- _EXERCISE INSTRUCTIONS_
Reproduce the data below word for word, leaving every line unchanged.

Start of DATASET RECORDS

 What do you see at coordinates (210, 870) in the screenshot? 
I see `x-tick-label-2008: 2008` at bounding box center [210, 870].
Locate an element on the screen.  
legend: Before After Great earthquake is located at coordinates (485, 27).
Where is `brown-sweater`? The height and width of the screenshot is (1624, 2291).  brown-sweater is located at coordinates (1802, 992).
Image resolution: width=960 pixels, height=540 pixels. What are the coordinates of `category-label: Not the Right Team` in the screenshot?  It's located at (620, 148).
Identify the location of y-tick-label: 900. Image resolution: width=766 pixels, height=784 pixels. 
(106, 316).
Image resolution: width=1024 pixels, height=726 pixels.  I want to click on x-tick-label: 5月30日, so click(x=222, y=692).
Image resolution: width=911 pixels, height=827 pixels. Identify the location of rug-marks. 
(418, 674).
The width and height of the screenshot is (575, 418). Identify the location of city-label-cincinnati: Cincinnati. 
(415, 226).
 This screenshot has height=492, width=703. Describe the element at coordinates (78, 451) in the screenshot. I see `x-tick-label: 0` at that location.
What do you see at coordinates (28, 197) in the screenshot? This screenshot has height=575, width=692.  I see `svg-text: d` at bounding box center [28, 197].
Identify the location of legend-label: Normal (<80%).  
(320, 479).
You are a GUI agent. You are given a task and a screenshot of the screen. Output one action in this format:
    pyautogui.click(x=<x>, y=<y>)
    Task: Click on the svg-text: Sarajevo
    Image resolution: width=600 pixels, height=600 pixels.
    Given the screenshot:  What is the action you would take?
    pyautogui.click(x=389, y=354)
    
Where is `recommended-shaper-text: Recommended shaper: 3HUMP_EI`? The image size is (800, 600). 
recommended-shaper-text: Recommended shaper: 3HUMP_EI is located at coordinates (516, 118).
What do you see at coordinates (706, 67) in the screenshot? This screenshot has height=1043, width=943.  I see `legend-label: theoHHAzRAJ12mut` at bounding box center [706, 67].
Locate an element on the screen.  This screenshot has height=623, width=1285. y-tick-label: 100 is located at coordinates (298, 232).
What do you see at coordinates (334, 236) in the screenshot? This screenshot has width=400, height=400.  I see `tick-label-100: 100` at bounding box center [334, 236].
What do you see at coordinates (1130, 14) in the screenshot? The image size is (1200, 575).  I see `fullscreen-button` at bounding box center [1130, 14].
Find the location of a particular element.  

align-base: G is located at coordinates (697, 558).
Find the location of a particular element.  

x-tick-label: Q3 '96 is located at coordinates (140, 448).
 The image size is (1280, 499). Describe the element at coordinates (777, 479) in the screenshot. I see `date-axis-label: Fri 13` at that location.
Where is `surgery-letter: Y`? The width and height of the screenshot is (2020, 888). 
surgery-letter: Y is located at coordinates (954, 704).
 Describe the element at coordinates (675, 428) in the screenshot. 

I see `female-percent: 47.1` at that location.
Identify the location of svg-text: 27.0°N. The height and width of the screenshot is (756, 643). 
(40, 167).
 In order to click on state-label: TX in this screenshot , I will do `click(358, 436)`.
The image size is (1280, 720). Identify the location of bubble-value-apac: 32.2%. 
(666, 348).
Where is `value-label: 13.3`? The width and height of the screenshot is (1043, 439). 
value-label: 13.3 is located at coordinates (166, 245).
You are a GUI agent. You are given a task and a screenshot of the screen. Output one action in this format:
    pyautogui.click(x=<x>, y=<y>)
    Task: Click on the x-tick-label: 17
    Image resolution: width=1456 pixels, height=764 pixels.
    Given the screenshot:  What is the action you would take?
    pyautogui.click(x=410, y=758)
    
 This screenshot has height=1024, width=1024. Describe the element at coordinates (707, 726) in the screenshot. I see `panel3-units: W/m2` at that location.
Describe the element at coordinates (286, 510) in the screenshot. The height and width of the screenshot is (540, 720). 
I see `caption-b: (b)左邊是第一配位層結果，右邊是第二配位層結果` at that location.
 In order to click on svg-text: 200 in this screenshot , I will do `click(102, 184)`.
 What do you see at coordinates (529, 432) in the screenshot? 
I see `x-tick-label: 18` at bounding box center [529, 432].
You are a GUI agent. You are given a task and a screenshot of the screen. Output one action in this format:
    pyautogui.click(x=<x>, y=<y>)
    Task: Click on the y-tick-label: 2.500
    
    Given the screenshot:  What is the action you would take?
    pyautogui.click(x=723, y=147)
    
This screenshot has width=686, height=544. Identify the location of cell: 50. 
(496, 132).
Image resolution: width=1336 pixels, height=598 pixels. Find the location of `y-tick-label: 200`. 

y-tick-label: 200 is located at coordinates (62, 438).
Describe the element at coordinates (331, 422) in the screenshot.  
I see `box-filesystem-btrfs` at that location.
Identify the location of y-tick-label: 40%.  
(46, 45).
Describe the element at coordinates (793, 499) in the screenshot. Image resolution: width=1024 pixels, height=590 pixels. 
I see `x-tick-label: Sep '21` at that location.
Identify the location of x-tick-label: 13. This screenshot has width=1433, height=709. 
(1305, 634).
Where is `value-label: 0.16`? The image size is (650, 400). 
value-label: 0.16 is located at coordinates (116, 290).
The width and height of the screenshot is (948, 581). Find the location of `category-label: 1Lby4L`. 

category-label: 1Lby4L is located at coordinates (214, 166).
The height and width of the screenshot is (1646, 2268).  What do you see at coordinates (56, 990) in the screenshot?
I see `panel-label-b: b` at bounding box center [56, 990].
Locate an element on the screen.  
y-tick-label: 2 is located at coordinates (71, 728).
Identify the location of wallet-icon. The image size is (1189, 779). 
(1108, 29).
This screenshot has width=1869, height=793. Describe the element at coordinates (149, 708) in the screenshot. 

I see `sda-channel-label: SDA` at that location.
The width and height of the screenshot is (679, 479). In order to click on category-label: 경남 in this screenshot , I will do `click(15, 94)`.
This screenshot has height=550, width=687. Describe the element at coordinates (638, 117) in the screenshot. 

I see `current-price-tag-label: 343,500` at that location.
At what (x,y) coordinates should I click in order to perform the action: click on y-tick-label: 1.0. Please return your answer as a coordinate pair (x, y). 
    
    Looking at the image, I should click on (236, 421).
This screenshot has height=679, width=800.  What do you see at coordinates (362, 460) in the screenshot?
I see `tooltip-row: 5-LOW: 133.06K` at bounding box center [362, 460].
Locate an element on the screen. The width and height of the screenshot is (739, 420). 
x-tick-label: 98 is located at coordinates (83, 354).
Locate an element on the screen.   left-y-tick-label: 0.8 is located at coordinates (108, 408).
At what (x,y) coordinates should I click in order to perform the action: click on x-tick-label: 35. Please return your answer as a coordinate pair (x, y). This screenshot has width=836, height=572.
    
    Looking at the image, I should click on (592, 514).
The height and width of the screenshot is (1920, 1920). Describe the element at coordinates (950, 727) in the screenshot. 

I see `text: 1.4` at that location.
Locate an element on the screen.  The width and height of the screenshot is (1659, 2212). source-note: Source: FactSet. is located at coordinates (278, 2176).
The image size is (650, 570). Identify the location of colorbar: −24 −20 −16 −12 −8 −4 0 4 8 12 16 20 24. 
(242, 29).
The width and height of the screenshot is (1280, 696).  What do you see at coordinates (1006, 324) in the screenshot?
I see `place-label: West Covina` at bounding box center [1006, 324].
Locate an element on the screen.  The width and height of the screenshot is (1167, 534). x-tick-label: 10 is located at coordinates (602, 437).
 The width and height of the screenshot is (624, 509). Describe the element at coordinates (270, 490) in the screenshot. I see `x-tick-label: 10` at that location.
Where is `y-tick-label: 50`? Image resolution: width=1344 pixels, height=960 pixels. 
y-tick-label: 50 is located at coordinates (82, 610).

End of DATASET RECORDS

- _EXERCISE RESPONSE_
 What do you see at coordinates (210, 870) in the screenshot? 
I see `x-tick-label-2008: 2008` at bounding box center [210, 870].
Locate an element on the screen.  
legend: Before After Great earthquake is located at coordinates (485, 27).
Where is `brown-sweater`? The height and width of the screenshot is (1624, 2291).  brown-sweater is located at coordinates (1802, 992).
Image resolution: width=960 pixels, height=540 pixels. What are the coordinates of `category-label: Not the Right Team` in the screenshot?  It's located at (620, 148).
Identify the location of y-tick-label: 900. Image resolution: width=766 pixels, height=784 pixels. 
(106, 316).
Image resolution: width=1024 pixels, height=726 pixels.  I want to click on x-tick-label: 5月30日, so click(x=222, y=692).
Image resolution: width=911 pixels, height=827 pixels. Identify the location of rug-marks. 
(418, 674).
The width and height of the screenshot is (575, 418). Identify the location of city-label-cincinnati: Cincinnati. 
(415, 226).
 This screenshot has height=492, width=703. Describe the element at coordinates (78, 451) in the screenshot. I see `x-tick-label: 0` at that location.
What do you see at coordinates (28, 197) in the screenshot? This screenshot has height=575, width=692.  I see `svg-text: d` at bounding box center [28, 197].
Identify the location of legend-label: Normal (<80%).  
(320, 479).
You are a GUI agent. You are given a task and a screenshot of the screen. Output one action in this format:
    pyautogui.click(x=<x>, y=<y>)
    Task: Click on the svg-text: Sarajevo
    Image resolution: width=600 pixels, height=600 pixels.
    Given the screenshot:  What is the action you would take?
    pyautogui.click(x=389, y=354)
    
Where is `recommended-shaper-text: Recommended shaper: 3HUMP_EI`? The image size is (800, 600). 
recommended-shaper-text: Recommended shaper: 3HUMP_EI is located at coordinates (516, 118).
What do you see at coordinates (706, 67) in the screenshot? This screenshot has height=1043, width=943.  I see `legend-label: theoHHAzRAJ12mut` at bounding box center [706, 67].
Locate an element on the screen.  This screenshot has height=623, width=1285. y-tick-label: 100 is located at coordinates (298, 232).
What do you see at coordinates (334, 236) in the screenshot? This screenshot has width=400, height=400.  I see `tick-label-100: 100` at bounding box center [334, 236].
What do you see at coordinates (1130, 14) in the screenshot? The image size is (1200, 575).  I see `fullscreen-button` at bounding box center [1130, 14].
Find the location of a particular element.  

align-base: G is located at coordinates (697, 558).
Find the location of a particular element.  

x-tick-label: Q3 '96 is located at coordinates (140, 448).
 The image size is (1280, 499). Describe the element at coordinates (777, 479) in the screenshot. I see `date-axis-label: Fri 13` at that location.
Where is `surgery-letter: Y`? The width and height of the screenshot is (2020, 888). 
surgery-letter: Y is located at coordinates (954, 704).
 Describe the element at coordinates (675, 428) in the screenshot. 

I see `female-percent: 47.1` at that location.
Identify the location of svg-text: 27.0°N. The height and width of the screenshot is (756, 643). 
(40, 167).
 In order to click on state-label: TX in this screenshot , I will do `click(358, 436)`.
The image size is (1280, 720). Identify the location of bubble-value-apac: 32.2%. 
(666, 348).
Where is `value-label: 13.3`? The width and height of the screenshot is (1043, 439). 
value-label: 13.3 is located at coordinates (166, 245).
You are a GUI agent. You are given a task and a screenshot of the screen. Output one action in this format:
    pyautogui.click(x=<x>, y=<y>)
    Task: Click on the x-tick-label: 17
    Image resolution: width=1456 pixels, height=764 pixels.
    Given the screenshot:  What is the action you would take?
    pyautogui.click(x=410, y=758)
    
 This screenshot has height=1024, width=1024. Describe the element at coordinates (707, 726) in the screenshot. I see `panel3-units: W/m2` at that location.
Describe the element at coordinates (286, 510) in the screenshot. The height and width of the screenshot is (540, 720). 
I see `caption-b: (b)左邊是第一配位層結果，右邊是第二配位層結果` at that location.
 In order to click on svg-text: 200 in this screenshot , I will do `click(102, 184)`.
 What do you see at coordinates (529, 432) in the screenshot? 
I see `x-tick-label: 18` at bounding box center [529, 432].
You are a GUI agent. You are given a task and a screenshot of the screen. Output one action in this format:
    pyautogui.click(x=<x>, y=<y>)
    Task: Click on the y-tick-label: 2.500
    
    Given the screenshot:  What is the action you would take?
    pyautogui.click(x=723, y=147)
    
This screenshot has width=686, height=544. Identify the location of cell: 50. 
(496, 132).
Image resolution: width=1336 pixels, height=598 pixels. Find the location of `y-tick-label: 200`. 

y-tick-label: 200 is located at coordinates (62, 438).
Describe the element at coordinates (331, 422) in the screenshot.  
I see `box-filesystem-btrfs` at that location.
Identify the location of y-tick-label: 40%.  
(46, 45).
Describe the element at coordinates (793, 499) in the screenshot. Image resolution: width=1024 pixels, height=590 pixels. 
I see `x-tick-label: Sep '21` at that location.
Identify the location of x-tick-label: 13. This screenshot has width=1433, height=709. 
(1305, 634).
Where is `value-label: 0.16`? The image size is (650, 400). 
value-label: 0.16 is located at coordinates (116, 290).
The width and height of the screenshot is (948, 581). Find the location of `category-label: 1Lby4L`. 

category-label: 1Lby4L is located at coordinates (214, 166).
The height and width of the screenshot is (1646, 2268).  What do you see at coordinates (56, 990) in the screenshot?
I see `panel-label-b: b` at bounding box center [56, 990].
Locate an element on the screen.  
y-tick-label: 2 is located at coordinates (71, 728).
Identify the location of wallet-icon. The image size is (1189, 779). 
(1108, 29).
This screenshot has width=1869, height=793. Describe the element at coordinates (149, 708) in the screenshot. 

I see `sda-channel-label: SDA` at that location.
The width and height of the screenshot is (679, 479). In order to click on category-label: 경남 in this screenshot , I will do `click(15, 94)`.
This screenshot has height=550, width=687. Describe the element at coordinates (638, 117) in the screenshot. 

I see `current-price-tag-label: 343,500` at that location.
At what (x,y) coordinates should I click in order to perform the action: click on y-tick-label: 1.0. Please return your answer as a coordinate pair (x, y). 
    
    Looking at the image, I should click on (236, 421).
This screenshot has height=679, width=800.  What do you see at coordinates (362, 460) in the screenshot?
I see `tooltip-row: 5-LOW: 133.06K` at bounding box center [362, 460].
Locate an element on the screen. The width and height of the screenshot is (739, 420). 
x-tick-label: 98 is located at coordinates (83, 354).
Locate an element on the screen.   left-y-tick-label: 0.8 is located at coordinates (108, 408).
At what (x,y) coordinates should I click in order to perform the action: click on x-tick-label: 35. Please return your answer as a coordinate pair (x, y). This screenshot has width=836, height=572.
    
    Looking at the image, I should click on (592, 514).
The height and width of the screenshot is (1920, 1920). Describe the element at coordinates (950, 727) in the screenshot. 

I see `text: 1.4` at that location.
Locate an element on the screen.  The width and height of the screenshot is (1659, 2212). source-note: Source: FactSet. is located at coordinates (278, 2176).
The image size is (650, 570). Identify the location of colorbar: −24 −20 −16 −12 −8 −4 0 4 8 12 16 20 24. 
(242, 29).
The width and height of the screenshot is (1280, 696).  What do you see at coordinates (1006, 324) in the screenshot?
I see `place-label: West Covina` at bounding box center [1006, 324].
Locate an element on the screen.  The width and height of the screenshot is (1167, 534). x-tick-label: 10 is located at coordinates (602, 437).
 The width and height of the screenshot is (624, 509). Describe the element at coordinates (270, 490) in the screenshot. I see `x-tick-label: 10` at that location.
Where is `y-tick-label: 50`? Image resolution: width=1344 pixels, height=960 pixels. 
y-tick-label: 50 is located at coordinates (82, 610).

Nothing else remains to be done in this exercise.